In this column, I am making the case for Data Centric architectures for enterprises. There is a huge economic advantage to converting to the data centric approach, but curiously few companies are making the transition.
One reason may be the confusion of Data Centric with Data Driven, and the belief that you are already on the road to data centric nirvana, when in fact you are nowhere near it.
Data centric refers to an architecture where data is the primary and permanent asset, and applications come and go. In the data centric architecture, the data model precedes the implementation of any given application and will be around and valid long after it is gone.
Many people may think this is what happens now or what should happen. But it very rarely happens this way. Businesses want functionality, and they purchase or build application systems. Each application system has its own data model, and its code is inextricably tied with this data model. It is extremely difficult to change the data model of an implemented application system, as there may be millions of lines of code dependent on the existing model.

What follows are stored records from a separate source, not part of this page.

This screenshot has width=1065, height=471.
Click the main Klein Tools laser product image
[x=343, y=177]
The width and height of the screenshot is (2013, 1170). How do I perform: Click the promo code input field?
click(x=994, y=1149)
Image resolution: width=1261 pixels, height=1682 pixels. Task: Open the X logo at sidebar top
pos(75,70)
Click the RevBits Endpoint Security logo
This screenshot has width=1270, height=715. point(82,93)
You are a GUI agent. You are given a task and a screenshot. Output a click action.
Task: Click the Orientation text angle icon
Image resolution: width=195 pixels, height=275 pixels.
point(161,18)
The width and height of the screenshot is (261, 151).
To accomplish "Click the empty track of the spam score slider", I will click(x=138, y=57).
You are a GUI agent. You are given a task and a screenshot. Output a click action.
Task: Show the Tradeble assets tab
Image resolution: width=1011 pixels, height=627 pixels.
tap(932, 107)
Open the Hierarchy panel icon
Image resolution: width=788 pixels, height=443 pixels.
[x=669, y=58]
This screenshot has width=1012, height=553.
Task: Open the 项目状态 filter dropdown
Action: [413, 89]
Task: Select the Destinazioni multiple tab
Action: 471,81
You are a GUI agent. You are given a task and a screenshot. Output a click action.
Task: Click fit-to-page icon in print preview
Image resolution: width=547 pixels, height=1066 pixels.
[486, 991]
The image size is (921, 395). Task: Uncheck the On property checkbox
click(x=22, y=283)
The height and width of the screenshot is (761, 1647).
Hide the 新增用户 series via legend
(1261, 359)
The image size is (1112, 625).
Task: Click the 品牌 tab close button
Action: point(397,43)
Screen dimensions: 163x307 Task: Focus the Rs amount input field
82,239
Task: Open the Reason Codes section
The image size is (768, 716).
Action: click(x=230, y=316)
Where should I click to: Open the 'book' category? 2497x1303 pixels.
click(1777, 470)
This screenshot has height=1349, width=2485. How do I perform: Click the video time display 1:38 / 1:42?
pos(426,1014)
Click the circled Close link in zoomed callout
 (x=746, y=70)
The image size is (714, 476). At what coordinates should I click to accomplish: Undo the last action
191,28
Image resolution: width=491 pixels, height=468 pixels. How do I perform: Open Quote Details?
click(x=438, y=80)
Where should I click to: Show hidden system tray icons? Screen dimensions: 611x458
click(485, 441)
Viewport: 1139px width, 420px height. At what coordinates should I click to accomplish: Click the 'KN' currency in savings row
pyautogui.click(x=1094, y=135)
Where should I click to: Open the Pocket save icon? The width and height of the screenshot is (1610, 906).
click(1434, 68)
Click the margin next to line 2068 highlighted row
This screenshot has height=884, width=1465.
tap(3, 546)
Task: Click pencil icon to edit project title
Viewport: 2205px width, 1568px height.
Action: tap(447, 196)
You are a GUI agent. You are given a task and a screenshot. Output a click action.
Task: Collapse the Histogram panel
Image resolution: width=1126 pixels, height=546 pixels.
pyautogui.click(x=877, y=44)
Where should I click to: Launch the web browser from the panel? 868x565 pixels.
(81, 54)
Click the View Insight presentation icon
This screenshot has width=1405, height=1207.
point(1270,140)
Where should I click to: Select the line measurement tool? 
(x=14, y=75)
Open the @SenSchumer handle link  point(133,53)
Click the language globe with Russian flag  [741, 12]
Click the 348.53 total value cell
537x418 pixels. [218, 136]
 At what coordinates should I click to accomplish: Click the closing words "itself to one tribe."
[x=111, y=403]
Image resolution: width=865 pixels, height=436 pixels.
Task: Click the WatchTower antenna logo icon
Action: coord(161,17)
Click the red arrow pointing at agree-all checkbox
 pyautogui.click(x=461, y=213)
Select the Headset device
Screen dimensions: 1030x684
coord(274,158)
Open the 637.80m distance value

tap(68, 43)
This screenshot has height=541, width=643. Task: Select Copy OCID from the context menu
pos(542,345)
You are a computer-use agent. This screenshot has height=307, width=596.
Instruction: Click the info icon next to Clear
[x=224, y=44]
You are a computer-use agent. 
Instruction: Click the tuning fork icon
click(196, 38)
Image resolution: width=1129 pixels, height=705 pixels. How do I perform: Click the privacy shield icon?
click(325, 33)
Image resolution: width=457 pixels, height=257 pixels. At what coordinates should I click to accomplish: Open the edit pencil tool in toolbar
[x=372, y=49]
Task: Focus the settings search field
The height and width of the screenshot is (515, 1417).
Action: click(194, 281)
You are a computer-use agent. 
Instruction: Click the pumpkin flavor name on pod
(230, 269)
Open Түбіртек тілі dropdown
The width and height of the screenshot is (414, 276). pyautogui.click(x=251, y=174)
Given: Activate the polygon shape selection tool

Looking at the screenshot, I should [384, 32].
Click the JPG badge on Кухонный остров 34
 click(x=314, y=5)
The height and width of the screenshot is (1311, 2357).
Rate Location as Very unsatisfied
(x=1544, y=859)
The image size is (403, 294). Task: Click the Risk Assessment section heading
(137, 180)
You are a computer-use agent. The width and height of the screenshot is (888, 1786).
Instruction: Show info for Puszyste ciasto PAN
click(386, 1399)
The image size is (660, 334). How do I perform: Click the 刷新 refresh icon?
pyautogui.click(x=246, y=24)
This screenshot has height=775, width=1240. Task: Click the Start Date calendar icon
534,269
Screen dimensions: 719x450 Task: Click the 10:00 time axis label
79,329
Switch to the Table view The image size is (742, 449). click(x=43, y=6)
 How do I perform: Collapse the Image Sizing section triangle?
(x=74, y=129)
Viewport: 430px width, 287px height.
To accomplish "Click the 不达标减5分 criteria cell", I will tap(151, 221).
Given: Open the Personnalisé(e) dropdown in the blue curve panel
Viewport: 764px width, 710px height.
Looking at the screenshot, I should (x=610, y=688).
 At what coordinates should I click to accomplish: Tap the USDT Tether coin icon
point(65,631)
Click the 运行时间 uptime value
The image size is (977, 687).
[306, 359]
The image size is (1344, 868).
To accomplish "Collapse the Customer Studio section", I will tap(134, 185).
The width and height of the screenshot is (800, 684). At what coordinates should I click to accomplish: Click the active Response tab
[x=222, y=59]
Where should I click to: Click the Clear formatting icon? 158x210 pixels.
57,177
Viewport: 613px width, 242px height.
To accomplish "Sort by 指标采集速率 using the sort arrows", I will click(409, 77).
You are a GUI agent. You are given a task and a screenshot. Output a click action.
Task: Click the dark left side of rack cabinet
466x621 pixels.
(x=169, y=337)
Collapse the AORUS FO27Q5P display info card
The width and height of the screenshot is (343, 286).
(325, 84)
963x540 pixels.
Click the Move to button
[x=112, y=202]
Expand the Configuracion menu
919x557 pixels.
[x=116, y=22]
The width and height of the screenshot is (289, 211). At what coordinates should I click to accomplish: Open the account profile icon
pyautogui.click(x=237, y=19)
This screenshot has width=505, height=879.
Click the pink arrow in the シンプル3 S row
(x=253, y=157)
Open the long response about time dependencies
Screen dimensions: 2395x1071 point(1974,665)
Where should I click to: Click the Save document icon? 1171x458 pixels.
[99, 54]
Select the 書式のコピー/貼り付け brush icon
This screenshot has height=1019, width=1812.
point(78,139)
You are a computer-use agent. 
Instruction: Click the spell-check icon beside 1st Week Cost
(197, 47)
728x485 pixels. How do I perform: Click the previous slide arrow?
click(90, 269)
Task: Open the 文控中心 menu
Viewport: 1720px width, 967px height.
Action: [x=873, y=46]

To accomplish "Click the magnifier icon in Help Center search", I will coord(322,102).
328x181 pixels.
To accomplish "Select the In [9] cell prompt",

Of course, this application is only one of hundreds or thousands of such systems in an enterprise. Each application on its own has hundreds to thousands of tables and tens of thousands of attributes. These applications are very partially and very unstably “interfaced” to one another through some middleware that periodically schleps data from one database to another.
The data centric approach turns all this on its head. There is a data model—a semantic data model (but more on that will be in a subsequent white paper)—and each bit of application functionality reads and writes through the shared model. If there is application functionality that calculates suggested reorder quantities for widgets, it will make its suggestion, and add it to the shared database, using the common core terms. Any other system can access the suggestions and know what they mean. If the reordering functionality goes away tomorrow, the suggestions will still be there.
Many companies now claim to be data driven; far more than that claim to be data centric.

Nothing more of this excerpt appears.